** Records for processing **

==*==

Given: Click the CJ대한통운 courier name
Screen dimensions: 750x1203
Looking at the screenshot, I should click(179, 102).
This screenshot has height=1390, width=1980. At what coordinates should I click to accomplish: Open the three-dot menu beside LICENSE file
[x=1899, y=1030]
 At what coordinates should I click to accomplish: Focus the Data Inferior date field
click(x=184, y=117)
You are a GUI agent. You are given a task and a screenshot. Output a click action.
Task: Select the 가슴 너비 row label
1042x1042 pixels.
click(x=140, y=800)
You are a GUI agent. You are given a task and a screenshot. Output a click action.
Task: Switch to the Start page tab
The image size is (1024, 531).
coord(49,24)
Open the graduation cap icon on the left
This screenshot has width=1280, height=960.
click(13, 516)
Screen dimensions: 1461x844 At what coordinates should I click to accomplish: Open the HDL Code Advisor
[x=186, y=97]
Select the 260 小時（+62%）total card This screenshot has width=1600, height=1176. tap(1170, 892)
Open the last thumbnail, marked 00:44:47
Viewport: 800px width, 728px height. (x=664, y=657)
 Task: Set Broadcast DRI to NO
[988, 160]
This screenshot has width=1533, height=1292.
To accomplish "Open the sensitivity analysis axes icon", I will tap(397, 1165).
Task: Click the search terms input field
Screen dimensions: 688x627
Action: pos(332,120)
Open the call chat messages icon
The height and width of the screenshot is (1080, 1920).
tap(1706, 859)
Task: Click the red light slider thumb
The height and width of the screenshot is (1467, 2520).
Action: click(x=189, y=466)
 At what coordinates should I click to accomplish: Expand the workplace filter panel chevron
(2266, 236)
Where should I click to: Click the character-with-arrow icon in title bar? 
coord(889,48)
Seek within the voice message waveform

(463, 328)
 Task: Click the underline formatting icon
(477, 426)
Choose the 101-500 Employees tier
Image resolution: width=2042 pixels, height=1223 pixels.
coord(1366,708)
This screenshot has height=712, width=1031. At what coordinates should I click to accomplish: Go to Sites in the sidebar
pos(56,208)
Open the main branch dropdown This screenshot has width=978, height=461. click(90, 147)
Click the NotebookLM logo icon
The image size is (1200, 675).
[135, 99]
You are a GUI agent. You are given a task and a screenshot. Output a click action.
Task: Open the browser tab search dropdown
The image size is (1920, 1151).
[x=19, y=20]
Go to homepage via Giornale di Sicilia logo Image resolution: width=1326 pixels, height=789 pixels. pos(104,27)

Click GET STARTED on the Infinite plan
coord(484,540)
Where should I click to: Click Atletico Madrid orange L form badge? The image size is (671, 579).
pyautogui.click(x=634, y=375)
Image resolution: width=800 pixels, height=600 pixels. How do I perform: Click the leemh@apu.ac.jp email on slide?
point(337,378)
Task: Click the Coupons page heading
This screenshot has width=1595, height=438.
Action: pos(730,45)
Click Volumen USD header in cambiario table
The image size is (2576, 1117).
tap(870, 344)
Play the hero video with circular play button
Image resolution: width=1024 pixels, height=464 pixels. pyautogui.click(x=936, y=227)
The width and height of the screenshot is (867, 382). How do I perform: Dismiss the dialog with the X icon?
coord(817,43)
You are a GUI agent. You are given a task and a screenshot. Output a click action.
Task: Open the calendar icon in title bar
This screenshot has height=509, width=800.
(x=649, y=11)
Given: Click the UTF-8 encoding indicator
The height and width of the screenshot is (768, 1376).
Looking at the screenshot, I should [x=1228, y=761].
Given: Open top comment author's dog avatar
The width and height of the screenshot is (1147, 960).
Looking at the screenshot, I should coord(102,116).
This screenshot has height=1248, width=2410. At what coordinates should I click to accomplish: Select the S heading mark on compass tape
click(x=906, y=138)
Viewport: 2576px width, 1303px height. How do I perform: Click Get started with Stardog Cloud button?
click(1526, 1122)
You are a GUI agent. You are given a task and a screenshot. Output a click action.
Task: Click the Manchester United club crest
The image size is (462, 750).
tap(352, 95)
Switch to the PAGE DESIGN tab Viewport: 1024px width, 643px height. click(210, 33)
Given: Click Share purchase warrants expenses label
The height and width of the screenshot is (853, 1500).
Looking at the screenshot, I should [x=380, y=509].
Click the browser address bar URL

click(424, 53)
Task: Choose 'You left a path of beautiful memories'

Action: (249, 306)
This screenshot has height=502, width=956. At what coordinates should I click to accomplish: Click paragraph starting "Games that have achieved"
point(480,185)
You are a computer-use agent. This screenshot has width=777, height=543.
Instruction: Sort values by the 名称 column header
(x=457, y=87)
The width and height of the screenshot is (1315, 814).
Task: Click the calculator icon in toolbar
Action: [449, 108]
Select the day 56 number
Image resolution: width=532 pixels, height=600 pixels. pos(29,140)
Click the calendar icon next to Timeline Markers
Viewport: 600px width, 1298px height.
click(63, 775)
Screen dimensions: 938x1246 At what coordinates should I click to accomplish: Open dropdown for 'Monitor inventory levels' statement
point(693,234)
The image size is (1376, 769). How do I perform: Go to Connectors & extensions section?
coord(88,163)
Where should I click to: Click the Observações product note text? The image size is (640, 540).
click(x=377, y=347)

==*==

** What this task involves **
Can you reproduce word for word the data from its very beginning through the line that contains "Action: click(x=189, y=466)", including that line?

** Written response **
Given: Click the CJ대한통운 courier name
Screen dimensions: 750x1203
Looking at the screenshot, I should click(179, 102).
This screenshot has height=1390, width=1980. At what coordinates should I click to accomplish: Open the three-dot menu beside LICENSE file
[x=1899, y=1030]
 At what coordinates should I click to accomplish: Focus the Data Inferior date field
click(x=184, y=117)
You are a GUI agent. You are given a task and a screenshot. Output a click action.
Task: Select the 가슴 너비 row label
1042x1042 pixels.
click(x=140, y=800)
You are a GUI agent. You are given a task and a screenshot. Output a click action.
Task: Switch to the Start page tab
The image size is (1024, 531).
coord(49,24)
Open the graduation cap icon on the left
This screenshot has width=1280, height=960.
click(13, 516)
Screen dimensions: 1461x844 At what coordinates should I click to accomplish: Open the HDL Code Advisor
[x=186, y=97]
Select the 260 小時（+62%）total card This screenshot has width=1600, height=1176. tap(1170, 892)
Open the last thumbnail, marked 00:44:47
Viewport: 800px width, 728px height. (x=664, y=657)
 Task: Set Broadcast DRI to NO
[988, 160]
This screenshot has width=1533, height=1292.
To accomplish "Open the sensitivity analysis axes icon", I will tap(397, 1165).
Task: Click the search terms input field
Screen dimensions: 688x627
Action: pos(332,120)
Open the call chat messages icon
The height and width of the screenshot is (1080, 1920).
tap(1706, 859)
Task: Click the red light slider thumb
The height and width of the screenshot is (1467, 2520).
Action: click(x=189, y=466)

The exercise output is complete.